## WORK TASK:
For the data below, restate word for word only the lines from the line containing "Open the Assembly" through the line containing "Task: Go back to Chats list", both ends included.

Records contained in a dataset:

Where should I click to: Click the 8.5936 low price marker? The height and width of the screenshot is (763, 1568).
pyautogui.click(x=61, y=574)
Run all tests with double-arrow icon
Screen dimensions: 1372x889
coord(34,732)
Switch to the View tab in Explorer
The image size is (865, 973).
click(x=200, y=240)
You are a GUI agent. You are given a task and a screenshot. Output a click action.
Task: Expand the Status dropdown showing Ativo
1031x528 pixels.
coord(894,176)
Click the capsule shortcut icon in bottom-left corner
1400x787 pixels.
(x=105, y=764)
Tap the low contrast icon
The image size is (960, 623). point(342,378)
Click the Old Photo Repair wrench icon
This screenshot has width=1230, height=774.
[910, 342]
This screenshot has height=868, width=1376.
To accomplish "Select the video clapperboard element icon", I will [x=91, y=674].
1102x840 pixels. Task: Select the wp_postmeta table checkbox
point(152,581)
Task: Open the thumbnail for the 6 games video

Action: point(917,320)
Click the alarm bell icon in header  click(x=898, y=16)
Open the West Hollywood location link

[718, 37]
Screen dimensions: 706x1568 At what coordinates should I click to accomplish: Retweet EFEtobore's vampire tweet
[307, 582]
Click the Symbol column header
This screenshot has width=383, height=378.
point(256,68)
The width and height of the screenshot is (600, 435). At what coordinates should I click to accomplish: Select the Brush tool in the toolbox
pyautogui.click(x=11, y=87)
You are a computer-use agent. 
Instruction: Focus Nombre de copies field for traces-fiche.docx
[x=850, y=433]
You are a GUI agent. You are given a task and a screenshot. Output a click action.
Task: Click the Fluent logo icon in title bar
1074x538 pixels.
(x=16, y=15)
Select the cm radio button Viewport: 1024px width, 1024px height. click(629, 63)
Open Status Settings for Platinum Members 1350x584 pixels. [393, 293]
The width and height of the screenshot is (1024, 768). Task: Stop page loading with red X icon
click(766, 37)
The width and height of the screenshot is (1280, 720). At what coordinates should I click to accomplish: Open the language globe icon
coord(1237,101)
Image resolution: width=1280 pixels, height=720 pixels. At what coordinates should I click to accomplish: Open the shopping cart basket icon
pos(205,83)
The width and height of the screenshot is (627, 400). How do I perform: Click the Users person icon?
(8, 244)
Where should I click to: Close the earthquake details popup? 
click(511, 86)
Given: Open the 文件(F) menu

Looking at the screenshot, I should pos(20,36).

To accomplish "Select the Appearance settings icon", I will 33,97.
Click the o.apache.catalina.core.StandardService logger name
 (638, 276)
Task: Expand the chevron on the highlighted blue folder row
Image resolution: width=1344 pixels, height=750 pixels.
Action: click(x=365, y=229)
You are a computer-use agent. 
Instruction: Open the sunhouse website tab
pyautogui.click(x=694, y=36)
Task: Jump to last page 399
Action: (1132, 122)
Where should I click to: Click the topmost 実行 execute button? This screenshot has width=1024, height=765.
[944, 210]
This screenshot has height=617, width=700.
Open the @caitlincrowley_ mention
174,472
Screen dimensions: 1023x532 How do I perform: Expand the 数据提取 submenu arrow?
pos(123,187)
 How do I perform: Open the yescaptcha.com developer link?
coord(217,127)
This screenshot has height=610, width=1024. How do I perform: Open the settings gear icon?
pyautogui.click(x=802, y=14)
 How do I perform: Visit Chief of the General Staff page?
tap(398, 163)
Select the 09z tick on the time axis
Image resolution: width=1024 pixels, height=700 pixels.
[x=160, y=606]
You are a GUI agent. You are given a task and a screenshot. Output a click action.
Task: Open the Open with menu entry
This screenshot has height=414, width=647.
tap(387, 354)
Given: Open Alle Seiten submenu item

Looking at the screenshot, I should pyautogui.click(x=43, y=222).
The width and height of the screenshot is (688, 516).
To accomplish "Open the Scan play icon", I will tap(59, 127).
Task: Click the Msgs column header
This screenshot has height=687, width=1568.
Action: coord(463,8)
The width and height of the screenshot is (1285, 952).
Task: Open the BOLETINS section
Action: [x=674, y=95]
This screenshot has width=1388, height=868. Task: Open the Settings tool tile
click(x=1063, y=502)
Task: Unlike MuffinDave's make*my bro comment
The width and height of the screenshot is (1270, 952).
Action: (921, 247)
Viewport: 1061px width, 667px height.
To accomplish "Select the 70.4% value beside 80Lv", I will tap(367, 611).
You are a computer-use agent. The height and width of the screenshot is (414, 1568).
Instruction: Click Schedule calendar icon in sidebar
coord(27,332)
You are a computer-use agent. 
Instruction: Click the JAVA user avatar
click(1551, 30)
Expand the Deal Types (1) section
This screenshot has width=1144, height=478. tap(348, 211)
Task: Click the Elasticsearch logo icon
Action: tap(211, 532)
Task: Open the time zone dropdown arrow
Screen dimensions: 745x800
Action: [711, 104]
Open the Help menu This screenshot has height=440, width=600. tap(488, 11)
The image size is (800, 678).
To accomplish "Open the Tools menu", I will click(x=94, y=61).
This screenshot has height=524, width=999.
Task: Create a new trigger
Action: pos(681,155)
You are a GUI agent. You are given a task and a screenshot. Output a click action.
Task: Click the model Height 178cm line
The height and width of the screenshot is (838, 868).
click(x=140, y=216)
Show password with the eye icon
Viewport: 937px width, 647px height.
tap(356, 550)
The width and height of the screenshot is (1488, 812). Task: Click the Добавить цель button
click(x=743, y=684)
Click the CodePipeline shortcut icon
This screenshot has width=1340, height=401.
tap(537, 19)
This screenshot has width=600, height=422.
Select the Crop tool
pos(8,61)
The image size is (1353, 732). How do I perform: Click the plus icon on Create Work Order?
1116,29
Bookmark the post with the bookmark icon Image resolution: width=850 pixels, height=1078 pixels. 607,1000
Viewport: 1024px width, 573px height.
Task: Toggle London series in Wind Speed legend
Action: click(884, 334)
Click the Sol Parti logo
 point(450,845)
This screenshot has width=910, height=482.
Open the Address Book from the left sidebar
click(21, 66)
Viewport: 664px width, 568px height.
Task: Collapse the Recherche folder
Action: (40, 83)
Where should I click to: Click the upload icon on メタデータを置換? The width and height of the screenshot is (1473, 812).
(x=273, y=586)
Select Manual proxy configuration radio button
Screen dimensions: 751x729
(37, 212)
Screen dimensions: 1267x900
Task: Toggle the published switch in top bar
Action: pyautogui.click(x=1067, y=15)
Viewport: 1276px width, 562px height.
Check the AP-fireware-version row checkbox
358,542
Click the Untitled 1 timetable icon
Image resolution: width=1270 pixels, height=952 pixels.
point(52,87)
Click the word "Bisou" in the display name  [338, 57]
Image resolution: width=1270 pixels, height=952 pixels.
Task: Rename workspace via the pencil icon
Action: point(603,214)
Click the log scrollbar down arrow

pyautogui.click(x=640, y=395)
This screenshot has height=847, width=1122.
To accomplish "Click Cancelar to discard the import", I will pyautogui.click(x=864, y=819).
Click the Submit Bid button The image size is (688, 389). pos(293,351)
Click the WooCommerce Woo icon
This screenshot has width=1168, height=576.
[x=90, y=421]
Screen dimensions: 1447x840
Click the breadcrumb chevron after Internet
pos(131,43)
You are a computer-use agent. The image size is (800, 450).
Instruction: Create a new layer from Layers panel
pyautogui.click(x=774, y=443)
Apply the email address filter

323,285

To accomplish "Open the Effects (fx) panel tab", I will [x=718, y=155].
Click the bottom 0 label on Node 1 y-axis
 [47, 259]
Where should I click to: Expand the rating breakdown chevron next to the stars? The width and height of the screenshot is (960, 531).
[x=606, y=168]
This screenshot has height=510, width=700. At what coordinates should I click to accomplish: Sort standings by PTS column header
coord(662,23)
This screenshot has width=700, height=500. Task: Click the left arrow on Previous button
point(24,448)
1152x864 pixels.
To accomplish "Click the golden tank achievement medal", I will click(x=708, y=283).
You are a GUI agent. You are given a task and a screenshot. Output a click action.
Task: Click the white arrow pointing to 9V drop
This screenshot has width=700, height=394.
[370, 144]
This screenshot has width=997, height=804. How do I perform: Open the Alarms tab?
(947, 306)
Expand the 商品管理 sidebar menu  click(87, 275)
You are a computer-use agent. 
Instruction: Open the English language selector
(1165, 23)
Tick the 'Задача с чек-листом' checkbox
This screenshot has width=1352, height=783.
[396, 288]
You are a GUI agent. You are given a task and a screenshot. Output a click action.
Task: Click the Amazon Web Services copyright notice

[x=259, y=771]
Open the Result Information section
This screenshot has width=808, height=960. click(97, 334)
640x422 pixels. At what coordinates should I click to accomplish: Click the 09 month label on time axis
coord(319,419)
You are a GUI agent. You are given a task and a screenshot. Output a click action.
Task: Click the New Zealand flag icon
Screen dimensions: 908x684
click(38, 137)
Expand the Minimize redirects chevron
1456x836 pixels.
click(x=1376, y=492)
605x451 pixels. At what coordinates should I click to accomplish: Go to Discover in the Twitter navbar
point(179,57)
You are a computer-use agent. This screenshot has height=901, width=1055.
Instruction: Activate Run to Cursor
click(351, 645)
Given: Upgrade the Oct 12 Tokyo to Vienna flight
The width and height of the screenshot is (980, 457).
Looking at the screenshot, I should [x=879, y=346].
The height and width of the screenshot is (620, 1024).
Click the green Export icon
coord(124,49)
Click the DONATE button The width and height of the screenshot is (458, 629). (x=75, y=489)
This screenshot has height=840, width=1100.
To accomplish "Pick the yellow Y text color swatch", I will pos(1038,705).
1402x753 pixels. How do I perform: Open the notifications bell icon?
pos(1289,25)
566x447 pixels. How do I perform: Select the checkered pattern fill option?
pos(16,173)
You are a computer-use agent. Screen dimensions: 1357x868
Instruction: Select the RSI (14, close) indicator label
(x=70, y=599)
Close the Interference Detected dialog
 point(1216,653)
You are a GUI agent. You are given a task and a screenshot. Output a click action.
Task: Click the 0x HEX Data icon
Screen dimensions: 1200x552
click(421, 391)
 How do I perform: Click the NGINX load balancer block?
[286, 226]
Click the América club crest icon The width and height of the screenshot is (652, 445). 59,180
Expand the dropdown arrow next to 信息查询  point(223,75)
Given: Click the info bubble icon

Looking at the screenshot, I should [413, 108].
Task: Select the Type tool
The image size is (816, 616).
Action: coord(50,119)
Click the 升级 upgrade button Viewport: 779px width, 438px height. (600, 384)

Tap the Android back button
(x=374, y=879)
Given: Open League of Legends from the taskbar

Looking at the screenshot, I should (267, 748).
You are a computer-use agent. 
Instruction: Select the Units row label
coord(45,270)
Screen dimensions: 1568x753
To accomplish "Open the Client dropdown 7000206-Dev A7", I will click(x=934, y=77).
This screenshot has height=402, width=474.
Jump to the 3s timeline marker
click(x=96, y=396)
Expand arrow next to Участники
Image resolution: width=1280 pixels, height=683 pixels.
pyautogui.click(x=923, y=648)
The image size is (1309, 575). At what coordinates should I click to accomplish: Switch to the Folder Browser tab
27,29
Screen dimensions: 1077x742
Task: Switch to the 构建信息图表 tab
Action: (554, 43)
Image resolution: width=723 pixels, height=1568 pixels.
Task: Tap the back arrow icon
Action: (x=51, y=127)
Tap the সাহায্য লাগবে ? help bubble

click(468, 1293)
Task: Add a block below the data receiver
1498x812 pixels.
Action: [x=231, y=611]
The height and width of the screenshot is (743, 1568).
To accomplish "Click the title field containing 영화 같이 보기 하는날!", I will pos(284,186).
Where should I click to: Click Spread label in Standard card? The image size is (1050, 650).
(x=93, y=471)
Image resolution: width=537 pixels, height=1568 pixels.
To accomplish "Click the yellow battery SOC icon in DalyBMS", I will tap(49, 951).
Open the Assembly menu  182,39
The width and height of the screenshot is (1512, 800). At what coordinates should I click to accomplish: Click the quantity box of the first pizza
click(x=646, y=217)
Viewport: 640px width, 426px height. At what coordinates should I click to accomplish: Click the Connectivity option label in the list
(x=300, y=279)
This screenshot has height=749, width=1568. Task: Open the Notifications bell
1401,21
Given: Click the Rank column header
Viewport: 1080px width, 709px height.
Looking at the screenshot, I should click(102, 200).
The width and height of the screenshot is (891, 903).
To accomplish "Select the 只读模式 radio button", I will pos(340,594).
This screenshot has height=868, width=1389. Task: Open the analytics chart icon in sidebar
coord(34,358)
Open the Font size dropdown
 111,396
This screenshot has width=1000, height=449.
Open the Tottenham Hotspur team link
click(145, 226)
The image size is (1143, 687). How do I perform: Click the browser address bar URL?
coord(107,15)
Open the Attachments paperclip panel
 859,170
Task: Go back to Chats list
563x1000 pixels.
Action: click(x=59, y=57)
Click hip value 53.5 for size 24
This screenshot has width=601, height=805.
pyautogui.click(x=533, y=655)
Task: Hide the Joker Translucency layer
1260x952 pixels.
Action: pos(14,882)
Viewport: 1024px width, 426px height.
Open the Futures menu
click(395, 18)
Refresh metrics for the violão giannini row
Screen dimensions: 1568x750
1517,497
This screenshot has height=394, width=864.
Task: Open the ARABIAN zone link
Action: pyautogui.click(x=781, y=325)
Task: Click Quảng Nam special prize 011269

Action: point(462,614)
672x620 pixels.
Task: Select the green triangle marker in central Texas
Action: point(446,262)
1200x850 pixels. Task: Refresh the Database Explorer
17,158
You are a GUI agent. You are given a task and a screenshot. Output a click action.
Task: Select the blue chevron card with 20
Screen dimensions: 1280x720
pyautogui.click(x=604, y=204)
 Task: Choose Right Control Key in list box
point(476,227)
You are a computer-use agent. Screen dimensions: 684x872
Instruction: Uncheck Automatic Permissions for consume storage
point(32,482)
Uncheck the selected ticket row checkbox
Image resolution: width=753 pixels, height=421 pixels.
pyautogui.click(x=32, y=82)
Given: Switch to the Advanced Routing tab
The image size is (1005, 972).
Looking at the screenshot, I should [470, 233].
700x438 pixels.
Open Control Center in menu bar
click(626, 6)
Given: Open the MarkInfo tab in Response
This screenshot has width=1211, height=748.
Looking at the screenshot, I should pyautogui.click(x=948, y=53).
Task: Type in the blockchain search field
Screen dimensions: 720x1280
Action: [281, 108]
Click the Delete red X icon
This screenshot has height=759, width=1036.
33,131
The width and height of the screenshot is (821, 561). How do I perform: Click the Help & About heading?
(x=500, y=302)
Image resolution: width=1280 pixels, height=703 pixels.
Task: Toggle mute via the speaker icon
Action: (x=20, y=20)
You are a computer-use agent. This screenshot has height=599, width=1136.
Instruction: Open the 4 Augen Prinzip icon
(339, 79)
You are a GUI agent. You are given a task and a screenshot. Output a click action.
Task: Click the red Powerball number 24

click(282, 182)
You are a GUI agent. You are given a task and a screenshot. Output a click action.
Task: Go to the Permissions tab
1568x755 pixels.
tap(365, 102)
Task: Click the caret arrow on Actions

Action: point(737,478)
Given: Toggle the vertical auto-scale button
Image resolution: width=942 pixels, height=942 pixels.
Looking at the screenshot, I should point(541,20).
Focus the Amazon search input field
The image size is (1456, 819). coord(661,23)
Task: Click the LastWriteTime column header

## EXERCISE OUTPUT:
Open the Assembly menu  182,39
The width and height of the screenshot is (1512, 800). At what coordinates should I click to accomplish: Click the quantity box of the first pizza
click(x=646, y=217)
Viewport: 640px width, 426px height. At what coordinates should I click to accomplish: Click the Connectivity option label in the list
(x=300, y=279)
This screenshot has height=749, width=1568. Task: Open the Notifications bell
1401,21
Given: Click the Rank column header
Viewport: 1080px width, 709px height.
Looking at the screenshot, I should click(102, 200).
The width and height of the screenshot is (891, 903).
To accomplish "Select the 只读模式 radio button", I will pos(340,594).
This screenshot has height=868, width=1389. Task: Open the analytics chart icon in sidebar
coord(34,358)
Open the Font size dropdown
 111,396
This screenshot has width=1000, height=449.
Open the Tottenham Hotspur team link
click(145, 226)
The image size is (1143, 687). How do I perform: Click the browser address bar URL?
coord(107,15)
Open the Attachments paperclip panel
 859,170
Task: Go back to Chats list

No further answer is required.